- [What you have to do]: Copy exactly the stretch of data below from the line with "Given: Open the Normal text style dropdown" through the line with "Given: Open the Jira app switcher grid", including both of those lines.

○ ○ ○ ○

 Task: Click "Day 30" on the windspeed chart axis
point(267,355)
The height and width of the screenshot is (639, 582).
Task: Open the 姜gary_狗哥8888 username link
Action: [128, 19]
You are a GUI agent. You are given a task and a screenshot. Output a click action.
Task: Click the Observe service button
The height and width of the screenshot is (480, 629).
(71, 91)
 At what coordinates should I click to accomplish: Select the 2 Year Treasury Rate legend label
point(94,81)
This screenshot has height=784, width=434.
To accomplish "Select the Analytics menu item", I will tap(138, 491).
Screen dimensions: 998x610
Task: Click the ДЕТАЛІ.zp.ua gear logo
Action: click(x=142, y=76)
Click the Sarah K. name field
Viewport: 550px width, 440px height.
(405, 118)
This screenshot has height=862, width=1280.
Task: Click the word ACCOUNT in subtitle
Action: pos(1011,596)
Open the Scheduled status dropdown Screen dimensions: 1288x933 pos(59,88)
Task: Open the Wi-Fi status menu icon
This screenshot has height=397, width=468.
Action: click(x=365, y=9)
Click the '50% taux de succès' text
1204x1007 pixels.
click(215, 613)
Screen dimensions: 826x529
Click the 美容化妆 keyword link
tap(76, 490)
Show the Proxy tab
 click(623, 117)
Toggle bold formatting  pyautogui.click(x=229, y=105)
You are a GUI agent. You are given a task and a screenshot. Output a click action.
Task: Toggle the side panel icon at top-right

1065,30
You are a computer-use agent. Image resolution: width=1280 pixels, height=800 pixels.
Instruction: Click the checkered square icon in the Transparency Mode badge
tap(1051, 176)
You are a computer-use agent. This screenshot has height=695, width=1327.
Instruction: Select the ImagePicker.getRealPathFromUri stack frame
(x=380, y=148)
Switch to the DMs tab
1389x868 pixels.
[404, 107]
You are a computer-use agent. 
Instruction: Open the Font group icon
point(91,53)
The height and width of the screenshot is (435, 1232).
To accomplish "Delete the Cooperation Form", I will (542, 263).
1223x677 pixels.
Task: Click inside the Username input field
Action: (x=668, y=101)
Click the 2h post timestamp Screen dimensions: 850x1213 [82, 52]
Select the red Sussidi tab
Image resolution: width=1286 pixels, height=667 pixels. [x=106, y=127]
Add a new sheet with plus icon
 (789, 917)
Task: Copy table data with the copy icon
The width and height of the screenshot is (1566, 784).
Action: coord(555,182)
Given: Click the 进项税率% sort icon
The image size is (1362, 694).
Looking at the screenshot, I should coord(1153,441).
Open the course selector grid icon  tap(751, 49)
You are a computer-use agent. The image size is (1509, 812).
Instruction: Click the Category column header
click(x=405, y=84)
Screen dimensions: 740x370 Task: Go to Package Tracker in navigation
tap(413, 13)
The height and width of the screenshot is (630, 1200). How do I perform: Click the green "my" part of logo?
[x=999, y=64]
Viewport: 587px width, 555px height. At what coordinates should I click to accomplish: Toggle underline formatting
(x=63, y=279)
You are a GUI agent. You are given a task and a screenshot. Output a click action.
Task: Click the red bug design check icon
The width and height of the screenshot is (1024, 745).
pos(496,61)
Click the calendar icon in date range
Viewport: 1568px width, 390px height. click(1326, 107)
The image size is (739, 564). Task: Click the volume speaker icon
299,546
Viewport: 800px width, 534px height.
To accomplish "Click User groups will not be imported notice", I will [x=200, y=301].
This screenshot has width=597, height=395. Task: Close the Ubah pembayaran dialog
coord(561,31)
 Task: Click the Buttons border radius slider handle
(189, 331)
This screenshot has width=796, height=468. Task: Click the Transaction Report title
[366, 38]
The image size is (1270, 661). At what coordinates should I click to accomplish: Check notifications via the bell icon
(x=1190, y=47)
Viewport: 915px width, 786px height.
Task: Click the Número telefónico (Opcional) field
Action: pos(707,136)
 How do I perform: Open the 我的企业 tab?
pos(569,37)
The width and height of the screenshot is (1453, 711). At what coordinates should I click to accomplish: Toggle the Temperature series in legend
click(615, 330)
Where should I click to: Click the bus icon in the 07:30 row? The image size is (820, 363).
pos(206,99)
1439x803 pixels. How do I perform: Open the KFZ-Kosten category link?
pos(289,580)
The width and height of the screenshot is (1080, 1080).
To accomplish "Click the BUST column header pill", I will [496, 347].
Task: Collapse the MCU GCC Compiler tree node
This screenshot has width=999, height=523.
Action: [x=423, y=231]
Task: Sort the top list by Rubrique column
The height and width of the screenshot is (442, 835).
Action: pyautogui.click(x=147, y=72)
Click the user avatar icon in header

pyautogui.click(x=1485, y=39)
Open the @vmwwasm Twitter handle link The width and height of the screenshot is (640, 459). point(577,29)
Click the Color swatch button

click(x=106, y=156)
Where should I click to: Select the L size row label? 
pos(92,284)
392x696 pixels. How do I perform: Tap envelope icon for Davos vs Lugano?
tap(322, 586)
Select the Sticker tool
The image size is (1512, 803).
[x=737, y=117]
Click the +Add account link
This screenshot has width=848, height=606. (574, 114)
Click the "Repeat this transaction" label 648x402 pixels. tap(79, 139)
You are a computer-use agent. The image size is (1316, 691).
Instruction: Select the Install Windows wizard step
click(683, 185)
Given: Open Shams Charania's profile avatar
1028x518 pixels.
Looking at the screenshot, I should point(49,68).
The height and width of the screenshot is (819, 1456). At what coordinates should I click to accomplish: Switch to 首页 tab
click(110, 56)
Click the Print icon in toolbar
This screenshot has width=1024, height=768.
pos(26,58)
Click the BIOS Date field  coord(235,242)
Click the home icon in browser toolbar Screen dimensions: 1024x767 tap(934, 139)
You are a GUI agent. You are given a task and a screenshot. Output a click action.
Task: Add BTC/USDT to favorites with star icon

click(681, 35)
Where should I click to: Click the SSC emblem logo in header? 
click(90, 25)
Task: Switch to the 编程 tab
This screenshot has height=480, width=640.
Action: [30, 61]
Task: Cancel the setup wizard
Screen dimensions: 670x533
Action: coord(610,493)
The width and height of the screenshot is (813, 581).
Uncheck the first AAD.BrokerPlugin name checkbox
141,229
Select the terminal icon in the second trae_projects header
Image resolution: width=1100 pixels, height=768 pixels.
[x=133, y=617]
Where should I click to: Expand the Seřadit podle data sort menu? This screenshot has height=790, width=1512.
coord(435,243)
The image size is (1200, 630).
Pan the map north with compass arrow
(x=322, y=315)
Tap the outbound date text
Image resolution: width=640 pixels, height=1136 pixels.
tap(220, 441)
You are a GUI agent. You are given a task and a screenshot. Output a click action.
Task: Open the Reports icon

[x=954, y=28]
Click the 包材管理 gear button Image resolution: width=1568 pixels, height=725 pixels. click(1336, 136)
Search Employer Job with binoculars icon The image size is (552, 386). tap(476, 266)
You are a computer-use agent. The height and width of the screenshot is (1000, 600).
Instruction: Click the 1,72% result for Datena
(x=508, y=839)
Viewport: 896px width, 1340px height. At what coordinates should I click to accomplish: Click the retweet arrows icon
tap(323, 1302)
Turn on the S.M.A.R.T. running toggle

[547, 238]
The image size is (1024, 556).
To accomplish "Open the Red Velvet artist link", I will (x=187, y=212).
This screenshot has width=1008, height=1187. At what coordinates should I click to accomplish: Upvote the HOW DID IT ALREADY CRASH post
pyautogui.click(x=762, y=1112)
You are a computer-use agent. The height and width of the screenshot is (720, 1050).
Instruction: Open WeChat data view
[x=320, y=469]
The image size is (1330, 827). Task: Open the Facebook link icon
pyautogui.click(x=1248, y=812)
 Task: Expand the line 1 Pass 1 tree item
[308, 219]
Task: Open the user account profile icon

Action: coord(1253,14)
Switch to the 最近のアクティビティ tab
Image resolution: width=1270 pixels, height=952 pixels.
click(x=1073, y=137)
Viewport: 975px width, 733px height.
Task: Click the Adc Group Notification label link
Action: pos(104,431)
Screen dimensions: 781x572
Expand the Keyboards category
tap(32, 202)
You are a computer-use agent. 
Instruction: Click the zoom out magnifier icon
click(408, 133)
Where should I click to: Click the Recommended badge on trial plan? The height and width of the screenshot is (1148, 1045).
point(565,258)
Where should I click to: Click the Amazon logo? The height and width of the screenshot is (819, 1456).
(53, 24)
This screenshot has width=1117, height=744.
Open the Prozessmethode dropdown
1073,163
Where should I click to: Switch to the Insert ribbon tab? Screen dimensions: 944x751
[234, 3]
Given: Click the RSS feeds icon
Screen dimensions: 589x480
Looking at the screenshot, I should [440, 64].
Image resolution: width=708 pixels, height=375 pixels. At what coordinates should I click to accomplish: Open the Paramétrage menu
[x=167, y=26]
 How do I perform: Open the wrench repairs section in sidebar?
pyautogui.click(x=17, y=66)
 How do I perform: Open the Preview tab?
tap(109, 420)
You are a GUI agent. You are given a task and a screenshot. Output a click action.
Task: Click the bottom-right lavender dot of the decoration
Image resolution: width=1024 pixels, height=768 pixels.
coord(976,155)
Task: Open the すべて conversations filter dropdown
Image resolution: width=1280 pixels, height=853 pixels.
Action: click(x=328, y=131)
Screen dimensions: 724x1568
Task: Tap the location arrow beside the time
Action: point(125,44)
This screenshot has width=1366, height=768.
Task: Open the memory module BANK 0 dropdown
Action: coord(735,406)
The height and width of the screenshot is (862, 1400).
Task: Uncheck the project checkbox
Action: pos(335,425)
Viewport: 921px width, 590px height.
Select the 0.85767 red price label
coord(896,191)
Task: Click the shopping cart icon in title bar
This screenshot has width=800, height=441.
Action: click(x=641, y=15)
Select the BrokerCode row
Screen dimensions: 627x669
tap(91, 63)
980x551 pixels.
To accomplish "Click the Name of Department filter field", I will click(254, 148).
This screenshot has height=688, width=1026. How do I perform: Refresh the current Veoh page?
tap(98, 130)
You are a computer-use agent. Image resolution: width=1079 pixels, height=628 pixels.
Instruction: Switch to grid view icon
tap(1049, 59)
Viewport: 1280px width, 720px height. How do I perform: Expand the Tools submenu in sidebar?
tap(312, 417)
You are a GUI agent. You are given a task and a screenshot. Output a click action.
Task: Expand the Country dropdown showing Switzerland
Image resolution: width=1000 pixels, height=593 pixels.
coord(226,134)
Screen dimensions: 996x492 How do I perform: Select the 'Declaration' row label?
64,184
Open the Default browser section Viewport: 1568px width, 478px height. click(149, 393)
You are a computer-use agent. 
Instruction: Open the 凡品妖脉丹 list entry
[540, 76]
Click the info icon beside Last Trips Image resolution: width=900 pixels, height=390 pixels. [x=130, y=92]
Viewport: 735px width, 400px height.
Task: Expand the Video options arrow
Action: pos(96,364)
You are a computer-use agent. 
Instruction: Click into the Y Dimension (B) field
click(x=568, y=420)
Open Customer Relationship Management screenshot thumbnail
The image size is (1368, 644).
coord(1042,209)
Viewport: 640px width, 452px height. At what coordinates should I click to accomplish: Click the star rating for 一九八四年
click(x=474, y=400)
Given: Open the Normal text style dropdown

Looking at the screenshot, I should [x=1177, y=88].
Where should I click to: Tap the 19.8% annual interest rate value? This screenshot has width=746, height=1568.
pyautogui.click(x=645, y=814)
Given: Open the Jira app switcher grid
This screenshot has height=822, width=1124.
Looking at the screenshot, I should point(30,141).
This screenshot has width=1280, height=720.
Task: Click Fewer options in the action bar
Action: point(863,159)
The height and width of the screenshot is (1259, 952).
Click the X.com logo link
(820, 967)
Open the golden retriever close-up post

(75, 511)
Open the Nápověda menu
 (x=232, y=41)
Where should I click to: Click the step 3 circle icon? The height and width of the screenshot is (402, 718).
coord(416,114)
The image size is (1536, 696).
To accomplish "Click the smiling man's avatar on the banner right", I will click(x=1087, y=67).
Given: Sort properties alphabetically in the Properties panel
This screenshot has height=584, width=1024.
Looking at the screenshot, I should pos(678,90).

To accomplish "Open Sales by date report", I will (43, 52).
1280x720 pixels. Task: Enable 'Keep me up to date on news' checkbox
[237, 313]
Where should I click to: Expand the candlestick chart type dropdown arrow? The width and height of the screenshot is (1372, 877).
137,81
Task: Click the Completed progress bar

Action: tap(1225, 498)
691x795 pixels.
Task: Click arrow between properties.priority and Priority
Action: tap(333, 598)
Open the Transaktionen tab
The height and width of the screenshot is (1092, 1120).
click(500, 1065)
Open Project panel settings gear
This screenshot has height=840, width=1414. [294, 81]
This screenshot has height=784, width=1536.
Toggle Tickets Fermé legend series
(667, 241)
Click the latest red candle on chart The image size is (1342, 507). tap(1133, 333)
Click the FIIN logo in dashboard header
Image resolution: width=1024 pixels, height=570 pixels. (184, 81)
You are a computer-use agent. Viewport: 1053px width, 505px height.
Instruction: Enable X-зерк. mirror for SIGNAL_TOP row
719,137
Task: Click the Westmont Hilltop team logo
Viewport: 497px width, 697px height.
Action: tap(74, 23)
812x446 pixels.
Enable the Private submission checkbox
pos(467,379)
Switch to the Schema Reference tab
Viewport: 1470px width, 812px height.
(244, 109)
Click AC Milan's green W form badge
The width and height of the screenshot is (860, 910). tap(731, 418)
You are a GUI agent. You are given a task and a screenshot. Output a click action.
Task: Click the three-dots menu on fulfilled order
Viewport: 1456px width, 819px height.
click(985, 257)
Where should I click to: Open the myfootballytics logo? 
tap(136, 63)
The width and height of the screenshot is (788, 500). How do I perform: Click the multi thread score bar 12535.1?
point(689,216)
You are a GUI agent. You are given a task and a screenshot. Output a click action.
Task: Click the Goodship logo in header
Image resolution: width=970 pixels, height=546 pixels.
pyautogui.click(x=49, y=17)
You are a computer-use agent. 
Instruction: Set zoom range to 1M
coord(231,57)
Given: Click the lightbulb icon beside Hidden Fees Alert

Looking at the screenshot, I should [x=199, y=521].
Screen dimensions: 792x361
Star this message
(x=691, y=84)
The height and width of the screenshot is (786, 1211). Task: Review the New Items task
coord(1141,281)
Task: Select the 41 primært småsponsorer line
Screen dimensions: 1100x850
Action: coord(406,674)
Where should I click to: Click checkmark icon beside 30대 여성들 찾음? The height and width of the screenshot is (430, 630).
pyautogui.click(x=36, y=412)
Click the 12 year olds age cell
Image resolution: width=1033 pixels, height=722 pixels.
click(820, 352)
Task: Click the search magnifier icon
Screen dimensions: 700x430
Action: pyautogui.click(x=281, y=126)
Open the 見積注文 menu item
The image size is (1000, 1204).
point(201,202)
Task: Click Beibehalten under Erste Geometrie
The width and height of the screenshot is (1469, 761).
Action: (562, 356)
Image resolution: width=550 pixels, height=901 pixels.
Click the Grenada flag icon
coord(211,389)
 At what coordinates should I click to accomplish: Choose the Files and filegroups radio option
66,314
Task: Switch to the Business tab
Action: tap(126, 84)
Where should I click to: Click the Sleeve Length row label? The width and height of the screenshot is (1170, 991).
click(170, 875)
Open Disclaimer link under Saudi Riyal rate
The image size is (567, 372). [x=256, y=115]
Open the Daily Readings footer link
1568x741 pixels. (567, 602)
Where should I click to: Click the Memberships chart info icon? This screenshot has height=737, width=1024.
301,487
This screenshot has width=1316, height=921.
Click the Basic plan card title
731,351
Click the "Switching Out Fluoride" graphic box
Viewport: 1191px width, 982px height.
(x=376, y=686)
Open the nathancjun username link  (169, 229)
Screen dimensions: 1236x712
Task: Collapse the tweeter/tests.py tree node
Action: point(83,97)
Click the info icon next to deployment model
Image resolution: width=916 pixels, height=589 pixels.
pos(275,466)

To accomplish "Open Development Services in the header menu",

○ ○ ○ ○

- [Task output]:
Given: Open the Normal text style dropdown

Looking at the screenshot, I should [x=1177, y=88].
Where should I click to: Tap the 19.8% annual interest rate value? This screenshot has width=746, height=1568.
pyautogui.click(x=645, y=814)
Given: Open the Jira app switcher grid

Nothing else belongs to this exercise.